『聖刻シリーズとは』『聖刻日記 #3』などをご覧いただければ、このあたりに書いてあることの前提はご理解いただけるかもしれません。

ワースブレイド(古い方)を制作するにあたってのコンセプトは、通常のファンタジーRPGの世界にロボットがいる、というものでした。
もともと聖刻シリーズは、ロボットが普遍的に存在する世界の話ではなく、あくまで選ばれた人間(ゲーム内のシナリオ的な意味で。もちろんこれは冒険者を含むというか、冒険者が主役)だけが操兵を使うというものでした。
これは聖刻1092から続いていたもので、よくお読みいただければわかりますが、1092も世界の大半は操兵とは関わりのない場所なのです(フェンたちの故郷の村がそうだったはず)。都会や、軍事力が行使されている場所では別ですが。
というわけで、ワースブレイドでも当然そういうセッティングが前提でした。少なくとも低レベル冒険者は普段操兵とは関わりの少ない生活を送っていて、その最初の冒険で操兵に出会う……という感じですね。
それを再現するためにデザインされたのがワースブレイド スタートセットです。
スタートセットにおいて、操兵が簡単にプレイヤーキャラクターの手に入らないようになっているのは、そのスケール感を把握して欲しかったからです。

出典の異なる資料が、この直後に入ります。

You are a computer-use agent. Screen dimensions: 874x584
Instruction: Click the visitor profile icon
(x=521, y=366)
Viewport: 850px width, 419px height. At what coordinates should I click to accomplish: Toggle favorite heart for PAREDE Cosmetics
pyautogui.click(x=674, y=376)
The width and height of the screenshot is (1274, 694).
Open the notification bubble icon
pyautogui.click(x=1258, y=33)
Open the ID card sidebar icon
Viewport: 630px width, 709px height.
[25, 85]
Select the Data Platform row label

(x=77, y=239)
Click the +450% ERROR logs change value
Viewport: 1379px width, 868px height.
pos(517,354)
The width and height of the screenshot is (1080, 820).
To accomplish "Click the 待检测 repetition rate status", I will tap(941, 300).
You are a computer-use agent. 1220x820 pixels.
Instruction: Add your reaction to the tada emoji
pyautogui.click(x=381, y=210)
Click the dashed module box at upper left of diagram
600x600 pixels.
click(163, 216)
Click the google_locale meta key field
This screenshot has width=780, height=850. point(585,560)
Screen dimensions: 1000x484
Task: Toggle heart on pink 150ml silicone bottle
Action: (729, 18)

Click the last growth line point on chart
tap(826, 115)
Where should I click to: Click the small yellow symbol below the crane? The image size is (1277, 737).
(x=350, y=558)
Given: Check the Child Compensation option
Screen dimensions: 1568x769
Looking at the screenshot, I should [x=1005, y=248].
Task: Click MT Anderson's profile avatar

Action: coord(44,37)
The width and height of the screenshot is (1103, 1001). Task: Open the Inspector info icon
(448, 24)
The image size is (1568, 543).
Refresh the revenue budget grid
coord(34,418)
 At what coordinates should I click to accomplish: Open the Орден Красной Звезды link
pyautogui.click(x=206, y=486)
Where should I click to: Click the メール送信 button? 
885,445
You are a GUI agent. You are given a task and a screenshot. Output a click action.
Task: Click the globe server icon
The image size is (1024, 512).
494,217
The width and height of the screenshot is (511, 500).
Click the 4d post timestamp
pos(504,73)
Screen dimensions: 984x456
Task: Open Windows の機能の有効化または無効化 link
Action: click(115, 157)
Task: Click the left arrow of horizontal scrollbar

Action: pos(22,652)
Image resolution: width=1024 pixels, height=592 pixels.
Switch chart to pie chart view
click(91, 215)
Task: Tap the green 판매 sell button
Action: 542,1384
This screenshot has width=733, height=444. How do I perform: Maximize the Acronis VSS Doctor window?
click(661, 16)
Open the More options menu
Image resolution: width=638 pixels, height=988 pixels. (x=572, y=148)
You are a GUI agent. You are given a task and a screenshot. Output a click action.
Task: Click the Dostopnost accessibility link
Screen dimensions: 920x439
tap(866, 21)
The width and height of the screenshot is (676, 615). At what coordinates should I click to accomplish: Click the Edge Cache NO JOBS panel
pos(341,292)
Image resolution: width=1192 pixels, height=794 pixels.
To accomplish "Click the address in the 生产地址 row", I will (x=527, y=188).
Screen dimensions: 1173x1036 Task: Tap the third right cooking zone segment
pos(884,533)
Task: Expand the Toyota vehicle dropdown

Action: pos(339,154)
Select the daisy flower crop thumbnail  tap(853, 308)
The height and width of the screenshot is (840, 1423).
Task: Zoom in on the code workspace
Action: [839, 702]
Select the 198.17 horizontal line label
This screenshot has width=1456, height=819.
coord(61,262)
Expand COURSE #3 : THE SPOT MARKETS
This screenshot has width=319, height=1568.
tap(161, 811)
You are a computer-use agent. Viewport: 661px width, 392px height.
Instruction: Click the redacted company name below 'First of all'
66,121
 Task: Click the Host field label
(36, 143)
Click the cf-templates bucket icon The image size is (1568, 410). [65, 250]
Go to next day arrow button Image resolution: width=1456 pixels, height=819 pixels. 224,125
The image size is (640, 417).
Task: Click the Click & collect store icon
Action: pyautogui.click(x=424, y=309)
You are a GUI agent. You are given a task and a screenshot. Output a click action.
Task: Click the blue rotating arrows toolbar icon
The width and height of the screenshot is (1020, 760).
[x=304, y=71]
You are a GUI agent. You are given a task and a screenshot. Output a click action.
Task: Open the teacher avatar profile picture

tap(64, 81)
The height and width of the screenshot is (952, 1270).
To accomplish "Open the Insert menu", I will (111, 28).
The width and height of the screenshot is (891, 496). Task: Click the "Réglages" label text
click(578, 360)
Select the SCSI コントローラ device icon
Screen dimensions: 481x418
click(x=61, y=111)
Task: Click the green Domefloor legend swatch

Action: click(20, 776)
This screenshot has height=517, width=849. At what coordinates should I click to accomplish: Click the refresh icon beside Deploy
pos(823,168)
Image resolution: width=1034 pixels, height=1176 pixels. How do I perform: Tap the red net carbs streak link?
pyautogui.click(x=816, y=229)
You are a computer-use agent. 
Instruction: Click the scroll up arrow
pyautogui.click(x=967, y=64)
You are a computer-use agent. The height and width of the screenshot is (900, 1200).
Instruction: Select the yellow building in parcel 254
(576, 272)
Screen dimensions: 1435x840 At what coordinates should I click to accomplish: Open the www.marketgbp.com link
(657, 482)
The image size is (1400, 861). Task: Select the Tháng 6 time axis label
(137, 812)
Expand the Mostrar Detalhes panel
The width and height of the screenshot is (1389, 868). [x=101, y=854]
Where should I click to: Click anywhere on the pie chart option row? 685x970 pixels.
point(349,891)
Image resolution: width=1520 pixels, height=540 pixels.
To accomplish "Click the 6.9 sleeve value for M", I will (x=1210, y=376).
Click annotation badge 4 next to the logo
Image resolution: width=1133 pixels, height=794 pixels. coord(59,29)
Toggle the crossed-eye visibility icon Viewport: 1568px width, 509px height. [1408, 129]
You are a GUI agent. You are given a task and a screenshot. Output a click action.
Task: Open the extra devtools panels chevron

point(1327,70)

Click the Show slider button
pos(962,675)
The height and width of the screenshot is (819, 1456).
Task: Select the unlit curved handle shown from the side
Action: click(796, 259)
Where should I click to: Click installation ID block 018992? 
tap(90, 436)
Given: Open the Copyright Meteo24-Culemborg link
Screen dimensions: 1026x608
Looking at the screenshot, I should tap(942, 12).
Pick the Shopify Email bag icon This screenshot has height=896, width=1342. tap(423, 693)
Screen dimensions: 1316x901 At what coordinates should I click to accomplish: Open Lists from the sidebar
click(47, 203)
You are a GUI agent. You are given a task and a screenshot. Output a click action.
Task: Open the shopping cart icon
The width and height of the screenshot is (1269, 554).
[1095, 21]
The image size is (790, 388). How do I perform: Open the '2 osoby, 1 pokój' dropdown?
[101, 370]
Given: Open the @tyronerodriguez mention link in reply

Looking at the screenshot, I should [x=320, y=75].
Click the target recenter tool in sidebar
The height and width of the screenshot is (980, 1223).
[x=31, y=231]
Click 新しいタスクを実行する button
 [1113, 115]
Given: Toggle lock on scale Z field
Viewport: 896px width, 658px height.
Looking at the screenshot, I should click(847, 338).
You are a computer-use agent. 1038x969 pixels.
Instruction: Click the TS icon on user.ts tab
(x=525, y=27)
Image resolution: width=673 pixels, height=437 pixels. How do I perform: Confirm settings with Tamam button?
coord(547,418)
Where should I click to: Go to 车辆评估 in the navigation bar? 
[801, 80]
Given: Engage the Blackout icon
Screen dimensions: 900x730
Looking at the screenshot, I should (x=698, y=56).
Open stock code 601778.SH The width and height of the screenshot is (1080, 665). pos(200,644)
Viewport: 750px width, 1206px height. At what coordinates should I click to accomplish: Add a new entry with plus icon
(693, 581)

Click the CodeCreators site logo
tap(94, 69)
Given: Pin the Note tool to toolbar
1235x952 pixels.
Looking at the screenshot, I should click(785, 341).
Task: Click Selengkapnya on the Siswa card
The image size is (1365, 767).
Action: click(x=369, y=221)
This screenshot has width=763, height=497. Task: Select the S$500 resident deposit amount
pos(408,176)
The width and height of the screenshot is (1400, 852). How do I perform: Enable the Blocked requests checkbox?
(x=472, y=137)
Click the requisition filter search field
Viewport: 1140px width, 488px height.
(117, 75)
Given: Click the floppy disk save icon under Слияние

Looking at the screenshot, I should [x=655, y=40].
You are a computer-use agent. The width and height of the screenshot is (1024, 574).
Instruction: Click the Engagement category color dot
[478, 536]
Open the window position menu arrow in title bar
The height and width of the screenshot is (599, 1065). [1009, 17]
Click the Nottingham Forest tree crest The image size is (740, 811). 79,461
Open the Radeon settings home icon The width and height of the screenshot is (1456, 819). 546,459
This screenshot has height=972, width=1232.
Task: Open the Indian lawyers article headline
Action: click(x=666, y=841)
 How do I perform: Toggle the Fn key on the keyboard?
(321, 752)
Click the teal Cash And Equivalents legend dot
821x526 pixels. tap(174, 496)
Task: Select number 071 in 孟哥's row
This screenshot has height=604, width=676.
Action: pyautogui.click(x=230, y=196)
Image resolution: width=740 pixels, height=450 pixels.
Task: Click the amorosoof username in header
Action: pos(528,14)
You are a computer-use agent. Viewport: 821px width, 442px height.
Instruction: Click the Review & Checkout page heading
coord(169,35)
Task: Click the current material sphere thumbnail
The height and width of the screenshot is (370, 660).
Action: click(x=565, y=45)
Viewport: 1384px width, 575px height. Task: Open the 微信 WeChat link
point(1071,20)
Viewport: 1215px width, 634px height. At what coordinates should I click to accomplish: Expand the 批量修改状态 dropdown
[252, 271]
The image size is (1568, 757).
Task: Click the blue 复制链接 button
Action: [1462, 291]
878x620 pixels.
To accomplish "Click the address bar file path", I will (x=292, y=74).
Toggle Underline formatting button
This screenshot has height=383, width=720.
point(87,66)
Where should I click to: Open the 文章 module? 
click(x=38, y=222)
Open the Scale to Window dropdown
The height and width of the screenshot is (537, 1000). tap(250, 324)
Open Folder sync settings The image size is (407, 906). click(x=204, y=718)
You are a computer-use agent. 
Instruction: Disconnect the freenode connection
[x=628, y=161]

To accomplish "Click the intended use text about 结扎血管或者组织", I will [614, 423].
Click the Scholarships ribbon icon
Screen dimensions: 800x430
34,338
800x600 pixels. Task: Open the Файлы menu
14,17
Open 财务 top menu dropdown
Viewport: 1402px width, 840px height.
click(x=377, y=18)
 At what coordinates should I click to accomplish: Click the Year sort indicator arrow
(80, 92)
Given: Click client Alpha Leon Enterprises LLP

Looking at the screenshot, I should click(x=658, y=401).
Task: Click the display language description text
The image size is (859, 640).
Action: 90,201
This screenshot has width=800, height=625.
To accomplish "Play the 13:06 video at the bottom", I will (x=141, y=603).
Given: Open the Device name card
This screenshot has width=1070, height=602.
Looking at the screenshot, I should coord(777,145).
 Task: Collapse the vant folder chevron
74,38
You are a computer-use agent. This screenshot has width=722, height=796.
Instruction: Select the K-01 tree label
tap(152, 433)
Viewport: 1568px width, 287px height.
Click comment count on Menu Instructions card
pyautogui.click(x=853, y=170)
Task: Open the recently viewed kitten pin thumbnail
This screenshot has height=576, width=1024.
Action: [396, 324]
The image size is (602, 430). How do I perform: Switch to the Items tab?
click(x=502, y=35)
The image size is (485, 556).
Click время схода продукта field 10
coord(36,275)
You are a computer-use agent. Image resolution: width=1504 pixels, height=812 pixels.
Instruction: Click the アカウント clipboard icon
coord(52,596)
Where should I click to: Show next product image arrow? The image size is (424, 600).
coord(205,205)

もちろん設定はあくまで設定に過ぎず、操兵を持っていたらお金がかかるとか、文明圏では制限がかかるという縛りは書いてありますが、お金だけならシナリオでいくらでも出せます(好事家がパトロンになってくれるとか、どこかの財宝をものにするとか)し、実際、お金と人とでどうにでもなるようにしてあります。
ワースブレイドのリリースされた時期は、ゲームには必ずユーザー単位での手が入るもの、というのが常識だったので(それだけプレイ人口が多くはなく、全員最先端で尖っていた)、この程度の縛りならば逆に遊びやすいように解釈を変えてもらえると考えていたのですが、ここまで長期にわたって愛好していただけるとは考えの外でした。特に90年代後半以降「操兵に乗れない」「操兵がまったく維持できない」などの声が聞こえてくるにいたり、公式として修正を含んだ何らかの声明を出すべきだと考えています(ここでやっても公式のそれにはならないので、ワースブレイドのページでやることになると思いますが)。

その反省も含めて、次にゲームをリリースする際には、そうした問題点もすべてクリアにしてルールを作成する所存です。
当座は旧作のワースブレイドに関するフォローアップだけにとどまるかもしれませんが、それについても改良を試みる考えでいます。